**Task to carry out**
Reproduce the data from its start through the line containing "point(1098,25)", inclusive, swapping "width and height" for "dimensions" and leaving everything else unchanged.

**Entries provided**

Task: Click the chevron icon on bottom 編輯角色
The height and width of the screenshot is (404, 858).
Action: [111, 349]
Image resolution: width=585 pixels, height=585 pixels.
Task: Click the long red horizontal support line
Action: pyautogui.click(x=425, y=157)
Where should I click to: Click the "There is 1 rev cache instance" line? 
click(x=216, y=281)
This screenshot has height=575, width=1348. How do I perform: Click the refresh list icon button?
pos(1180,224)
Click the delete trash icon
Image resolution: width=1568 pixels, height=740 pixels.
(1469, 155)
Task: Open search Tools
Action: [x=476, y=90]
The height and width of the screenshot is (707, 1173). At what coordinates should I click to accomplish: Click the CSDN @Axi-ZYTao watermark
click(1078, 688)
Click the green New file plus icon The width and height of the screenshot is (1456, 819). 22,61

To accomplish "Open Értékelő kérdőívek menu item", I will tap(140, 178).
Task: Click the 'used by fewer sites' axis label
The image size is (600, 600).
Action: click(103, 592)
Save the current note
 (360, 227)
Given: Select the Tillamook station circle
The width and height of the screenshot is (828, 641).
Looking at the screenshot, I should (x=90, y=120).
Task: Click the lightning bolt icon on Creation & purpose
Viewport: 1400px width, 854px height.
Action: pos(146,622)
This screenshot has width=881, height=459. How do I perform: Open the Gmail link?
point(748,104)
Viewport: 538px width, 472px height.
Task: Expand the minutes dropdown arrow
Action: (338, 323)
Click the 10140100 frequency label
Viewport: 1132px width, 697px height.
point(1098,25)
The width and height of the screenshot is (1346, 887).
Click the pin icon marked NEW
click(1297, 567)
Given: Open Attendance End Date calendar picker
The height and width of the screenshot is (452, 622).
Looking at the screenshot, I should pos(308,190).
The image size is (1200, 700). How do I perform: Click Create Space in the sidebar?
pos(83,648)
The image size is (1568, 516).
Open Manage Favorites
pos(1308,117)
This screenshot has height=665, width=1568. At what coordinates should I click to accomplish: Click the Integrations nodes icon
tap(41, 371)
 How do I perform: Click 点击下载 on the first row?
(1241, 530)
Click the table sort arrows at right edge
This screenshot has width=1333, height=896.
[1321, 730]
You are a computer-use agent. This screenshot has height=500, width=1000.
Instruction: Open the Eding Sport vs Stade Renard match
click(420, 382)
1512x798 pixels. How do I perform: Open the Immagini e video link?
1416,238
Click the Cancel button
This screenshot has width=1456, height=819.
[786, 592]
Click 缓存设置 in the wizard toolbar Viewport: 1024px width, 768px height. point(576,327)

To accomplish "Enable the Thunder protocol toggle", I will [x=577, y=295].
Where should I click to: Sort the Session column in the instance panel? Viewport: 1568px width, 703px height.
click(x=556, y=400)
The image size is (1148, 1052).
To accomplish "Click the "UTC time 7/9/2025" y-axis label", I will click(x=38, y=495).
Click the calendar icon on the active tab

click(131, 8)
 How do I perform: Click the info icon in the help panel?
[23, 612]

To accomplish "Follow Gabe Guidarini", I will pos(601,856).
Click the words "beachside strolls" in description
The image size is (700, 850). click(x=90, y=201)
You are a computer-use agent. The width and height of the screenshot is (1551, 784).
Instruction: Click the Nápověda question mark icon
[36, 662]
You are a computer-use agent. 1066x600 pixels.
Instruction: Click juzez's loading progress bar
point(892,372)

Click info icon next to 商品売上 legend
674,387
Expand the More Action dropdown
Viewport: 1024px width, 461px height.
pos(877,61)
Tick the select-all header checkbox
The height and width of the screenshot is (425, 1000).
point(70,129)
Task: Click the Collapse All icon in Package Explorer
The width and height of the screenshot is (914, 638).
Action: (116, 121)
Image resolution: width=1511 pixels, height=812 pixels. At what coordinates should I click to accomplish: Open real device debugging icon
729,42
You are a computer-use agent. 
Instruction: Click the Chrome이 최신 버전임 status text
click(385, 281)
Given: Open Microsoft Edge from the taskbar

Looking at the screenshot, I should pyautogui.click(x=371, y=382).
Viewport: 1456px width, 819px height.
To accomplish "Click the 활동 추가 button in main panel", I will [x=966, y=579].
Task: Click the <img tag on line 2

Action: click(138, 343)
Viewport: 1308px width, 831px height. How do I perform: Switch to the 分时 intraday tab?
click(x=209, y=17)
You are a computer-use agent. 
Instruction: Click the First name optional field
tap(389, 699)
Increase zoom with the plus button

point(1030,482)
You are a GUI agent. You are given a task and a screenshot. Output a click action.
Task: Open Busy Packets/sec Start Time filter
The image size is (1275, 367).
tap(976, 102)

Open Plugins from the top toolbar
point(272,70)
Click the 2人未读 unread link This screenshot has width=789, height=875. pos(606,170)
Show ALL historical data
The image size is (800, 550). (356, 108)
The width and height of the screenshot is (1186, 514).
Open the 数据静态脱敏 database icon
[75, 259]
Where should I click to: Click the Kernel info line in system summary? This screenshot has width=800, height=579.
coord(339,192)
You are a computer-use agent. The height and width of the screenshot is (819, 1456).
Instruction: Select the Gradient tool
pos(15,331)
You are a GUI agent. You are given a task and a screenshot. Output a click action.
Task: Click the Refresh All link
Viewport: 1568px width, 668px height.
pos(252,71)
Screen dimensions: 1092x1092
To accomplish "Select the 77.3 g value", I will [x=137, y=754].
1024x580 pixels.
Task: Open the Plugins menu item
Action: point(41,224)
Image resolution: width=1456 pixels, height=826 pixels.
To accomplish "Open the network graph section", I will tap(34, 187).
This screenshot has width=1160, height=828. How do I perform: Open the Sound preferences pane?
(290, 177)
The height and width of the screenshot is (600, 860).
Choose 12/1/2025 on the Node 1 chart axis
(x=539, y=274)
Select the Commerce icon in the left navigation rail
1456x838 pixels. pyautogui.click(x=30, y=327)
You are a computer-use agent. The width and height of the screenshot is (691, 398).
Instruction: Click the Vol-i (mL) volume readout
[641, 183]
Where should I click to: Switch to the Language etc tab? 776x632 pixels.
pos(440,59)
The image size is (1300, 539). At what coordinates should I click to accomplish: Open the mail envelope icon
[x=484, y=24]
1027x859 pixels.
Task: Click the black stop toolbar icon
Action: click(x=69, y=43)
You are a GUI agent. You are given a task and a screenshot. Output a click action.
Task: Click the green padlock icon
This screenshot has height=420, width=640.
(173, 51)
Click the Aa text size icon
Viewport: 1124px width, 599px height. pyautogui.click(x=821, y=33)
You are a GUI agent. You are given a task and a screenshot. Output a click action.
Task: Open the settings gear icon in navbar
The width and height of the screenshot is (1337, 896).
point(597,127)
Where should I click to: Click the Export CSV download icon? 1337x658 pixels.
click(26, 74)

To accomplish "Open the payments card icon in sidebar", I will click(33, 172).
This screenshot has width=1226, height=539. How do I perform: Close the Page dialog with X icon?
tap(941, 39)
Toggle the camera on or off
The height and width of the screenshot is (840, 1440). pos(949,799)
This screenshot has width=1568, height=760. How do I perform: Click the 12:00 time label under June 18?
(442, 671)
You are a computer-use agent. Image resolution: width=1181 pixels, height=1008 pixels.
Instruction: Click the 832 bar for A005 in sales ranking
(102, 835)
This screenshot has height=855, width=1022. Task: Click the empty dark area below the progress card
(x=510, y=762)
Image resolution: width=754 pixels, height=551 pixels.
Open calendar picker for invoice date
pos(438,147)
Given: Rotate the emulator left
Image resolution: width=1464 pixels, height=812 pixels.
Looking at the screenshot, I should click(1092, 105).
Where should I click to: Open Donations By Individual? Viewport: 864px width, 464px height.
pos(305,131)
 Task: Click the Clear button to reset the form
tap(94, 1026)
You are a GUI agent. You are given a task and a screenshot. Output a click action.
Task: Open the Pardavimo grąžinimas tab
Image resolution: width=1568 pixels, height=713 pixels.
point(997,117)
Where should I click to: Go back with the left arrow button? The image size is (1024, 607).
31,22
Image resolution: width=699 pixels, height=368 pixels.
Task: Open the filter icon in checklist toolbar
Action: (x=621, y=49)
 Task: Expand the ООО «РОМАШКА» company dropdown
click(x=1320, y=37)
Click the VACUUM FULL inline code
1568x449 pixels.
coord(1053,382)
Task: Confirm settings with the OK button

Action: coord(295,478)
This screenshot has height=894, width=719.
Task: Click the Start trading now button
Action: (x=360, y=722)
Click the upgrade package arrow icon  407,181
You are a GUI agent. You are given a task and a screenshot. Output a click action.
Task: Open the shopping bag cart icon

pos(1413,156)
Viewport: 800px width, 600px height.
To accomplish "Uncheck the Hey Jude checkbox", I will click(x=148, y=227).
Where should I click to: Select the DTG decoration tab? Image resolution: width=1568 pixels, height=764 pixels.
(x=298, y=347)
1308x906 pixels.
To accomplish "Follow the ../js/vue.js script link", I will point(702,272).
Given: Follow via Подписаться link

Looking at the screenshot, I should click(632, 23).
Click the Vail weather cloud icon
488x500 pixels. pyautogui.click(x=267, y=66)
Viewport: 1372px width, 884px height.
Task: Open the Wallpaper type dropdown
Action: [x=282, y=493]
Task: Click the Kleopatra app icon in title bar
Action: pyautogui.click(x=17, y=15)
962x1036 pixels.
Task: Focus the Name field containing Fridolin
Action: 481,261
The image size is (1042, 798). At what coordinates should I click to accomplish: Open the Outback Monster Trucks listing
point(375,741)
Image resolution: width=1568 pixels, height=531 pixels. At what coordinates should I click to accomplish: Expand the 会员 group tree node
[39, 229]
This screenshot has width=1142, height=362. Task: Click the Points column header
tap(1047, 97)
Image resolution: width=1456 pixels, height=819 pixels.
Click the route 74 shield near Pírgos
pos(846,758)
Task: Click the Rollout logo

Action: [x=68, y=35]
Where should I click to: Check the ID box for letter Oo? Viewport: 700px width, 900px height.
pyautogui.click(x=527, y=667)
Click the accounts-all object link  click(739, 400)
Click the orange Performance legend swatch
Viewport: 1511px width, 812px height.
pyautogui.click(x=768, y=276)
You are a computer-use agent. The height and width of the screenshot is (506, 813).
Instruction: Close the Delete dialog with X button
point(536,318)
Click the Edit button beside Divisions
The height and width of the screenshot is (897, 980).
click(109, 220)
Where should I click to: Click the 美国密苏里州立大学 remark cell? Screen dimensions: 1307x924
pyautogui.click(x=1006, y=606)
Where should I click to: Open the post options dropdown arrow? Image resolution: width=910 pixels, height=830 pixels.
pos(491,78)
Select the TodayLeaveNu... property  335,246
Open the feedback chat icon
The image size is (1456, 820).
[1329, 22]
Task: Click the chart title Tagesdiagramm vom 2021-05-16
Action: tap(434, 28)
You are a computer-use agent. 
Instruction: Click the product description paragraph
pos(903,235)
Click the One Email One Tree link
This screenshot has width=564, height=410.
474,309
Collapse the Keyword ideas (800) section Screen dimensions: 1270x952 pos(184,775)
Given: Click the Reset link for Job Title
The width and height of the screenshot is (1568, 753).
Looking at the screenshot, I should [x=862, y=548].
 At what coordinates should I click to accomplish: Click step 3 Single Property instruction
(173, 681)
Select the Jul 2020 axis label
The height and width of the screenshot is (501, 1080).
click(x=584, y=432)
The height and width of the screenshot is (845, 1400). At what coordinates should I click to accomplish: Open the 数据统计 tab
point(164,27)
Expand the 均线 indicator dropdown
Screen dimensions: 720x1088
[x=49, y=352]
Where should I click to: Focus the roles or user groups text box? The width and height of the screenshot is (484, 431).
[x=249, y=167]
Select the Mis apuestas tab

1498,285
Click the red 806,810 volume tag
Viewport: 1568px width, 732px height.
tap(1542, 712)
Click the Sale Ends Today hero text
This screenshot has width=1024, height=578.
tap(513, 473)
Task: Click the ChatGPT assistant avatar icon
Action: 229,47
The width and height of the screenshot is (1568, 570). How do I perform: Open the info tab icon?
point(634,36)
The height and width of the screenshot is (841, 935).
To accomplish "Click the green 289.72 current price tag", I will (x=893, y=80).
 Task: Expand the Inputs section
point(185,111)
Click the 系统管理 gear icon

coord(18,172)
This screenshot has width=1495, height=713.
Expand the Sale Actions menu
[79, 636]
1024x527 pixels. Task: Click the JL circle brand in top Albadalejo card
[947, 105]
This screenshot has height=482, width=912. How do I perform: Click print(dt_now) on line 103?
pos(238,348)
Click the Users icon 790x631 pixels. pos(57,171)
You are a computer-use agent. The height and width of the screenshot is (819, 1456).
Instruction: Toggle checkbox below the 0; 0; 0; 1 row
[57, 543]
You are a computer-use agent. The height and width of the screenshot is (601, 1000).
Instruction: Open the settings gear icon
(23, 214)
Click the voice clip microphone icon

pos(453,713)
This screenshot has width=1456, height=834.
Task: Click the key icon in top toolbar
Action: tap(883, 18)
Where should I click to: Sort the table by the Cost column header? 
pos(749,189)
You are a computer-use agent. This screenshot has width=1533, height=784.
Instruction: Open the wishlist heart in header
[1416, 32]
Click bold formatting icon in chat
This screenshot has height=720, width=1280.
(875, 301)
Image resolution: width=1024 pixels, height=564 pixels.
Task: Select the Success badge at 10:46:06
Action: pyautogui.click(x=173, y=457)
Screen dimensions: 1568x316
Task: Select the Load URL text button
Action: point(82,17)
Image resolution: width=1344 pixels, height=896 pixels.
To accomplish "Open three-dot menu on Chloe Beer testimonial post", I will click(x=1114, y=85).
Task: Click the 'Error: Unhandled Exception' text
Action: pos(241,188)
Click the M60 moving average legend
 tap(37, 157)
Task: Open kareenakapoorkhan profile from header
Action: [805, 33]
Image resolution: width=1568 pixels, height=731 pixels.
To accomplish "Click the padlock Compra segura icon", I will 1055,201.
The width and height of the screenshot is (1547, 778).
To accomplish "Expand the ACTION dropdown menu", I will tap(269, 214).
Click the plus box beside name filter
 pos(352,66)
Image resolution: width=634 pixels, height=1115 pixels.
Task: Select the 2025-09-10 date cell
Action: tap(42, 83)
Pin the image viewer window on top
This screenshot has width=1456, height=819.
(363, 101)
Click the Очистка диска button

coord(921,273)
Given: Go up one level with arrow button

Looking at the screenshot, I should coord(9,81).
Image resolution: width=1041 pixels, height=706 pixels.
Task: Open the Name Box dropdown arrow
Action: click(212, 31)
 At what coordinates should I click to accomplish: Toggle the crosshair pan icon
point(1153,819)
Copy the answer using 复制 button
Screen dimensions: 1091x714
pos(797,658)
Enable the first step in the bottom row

**Exercise output**
Task: Click the chevron icon on bottom 編輯角色
The height and width of the screenshot is (404, 858).
Action: [111, 349]
Image resolution: width=585 pixels, height=585 pixels.
Task: Click the long red horizontal support line
Action: pyautogui.click(x=425, y=157)
Where should I click to: Click the "There is 1 rev cache instance" line? 
click(x=216, y=281)
This screenshot has height=575, width=1348. How do I perform: Click the refresh list icon button?
pos(1180,224)
Click the delete trash icon
Image resolution: width=1568 pixels, height=740 pixels.
(1469, 155)
Task: Open search Tools
Action: [x=476, y=90]
The height and width of the screenshot is (707, 1173). At what coordinates should I click to accomplish: Click the CSDN @Axi-ZYTao watermark
click(1078, 688)
Click the green New file plus icon The dimensions of the screenshot is (1456, 819). 22,61

To accomplish "Open Értékelő kérdőívek menu item", I will tap(140, 178).
Task: Click the 'used by fewer sites' axis label
The image size is (600, 600).
Action: click(103, 592)
Save the current note
 (360, 227)
Given: Select the Tillamook station circle
The dimensions of the screenshot is (828, 641).
Looking at the screenshot, I should (x=90, y=120).
Task: Click the lightning bolt icon on Creation & purpose
Viewport: 1400px width, 854px height.
Action: pos(146,622)
This screenshot has width=881, height=459. How do I perform: Open the Gmail link?
point(748,104)
Viewport: 538px width, 472px height.
Task: Expand the minutes dropdown arrow
Action: (338, 323)
Click the 10140100 frequency label
Viewport: 1132px width, 697px height.
point(1098,25)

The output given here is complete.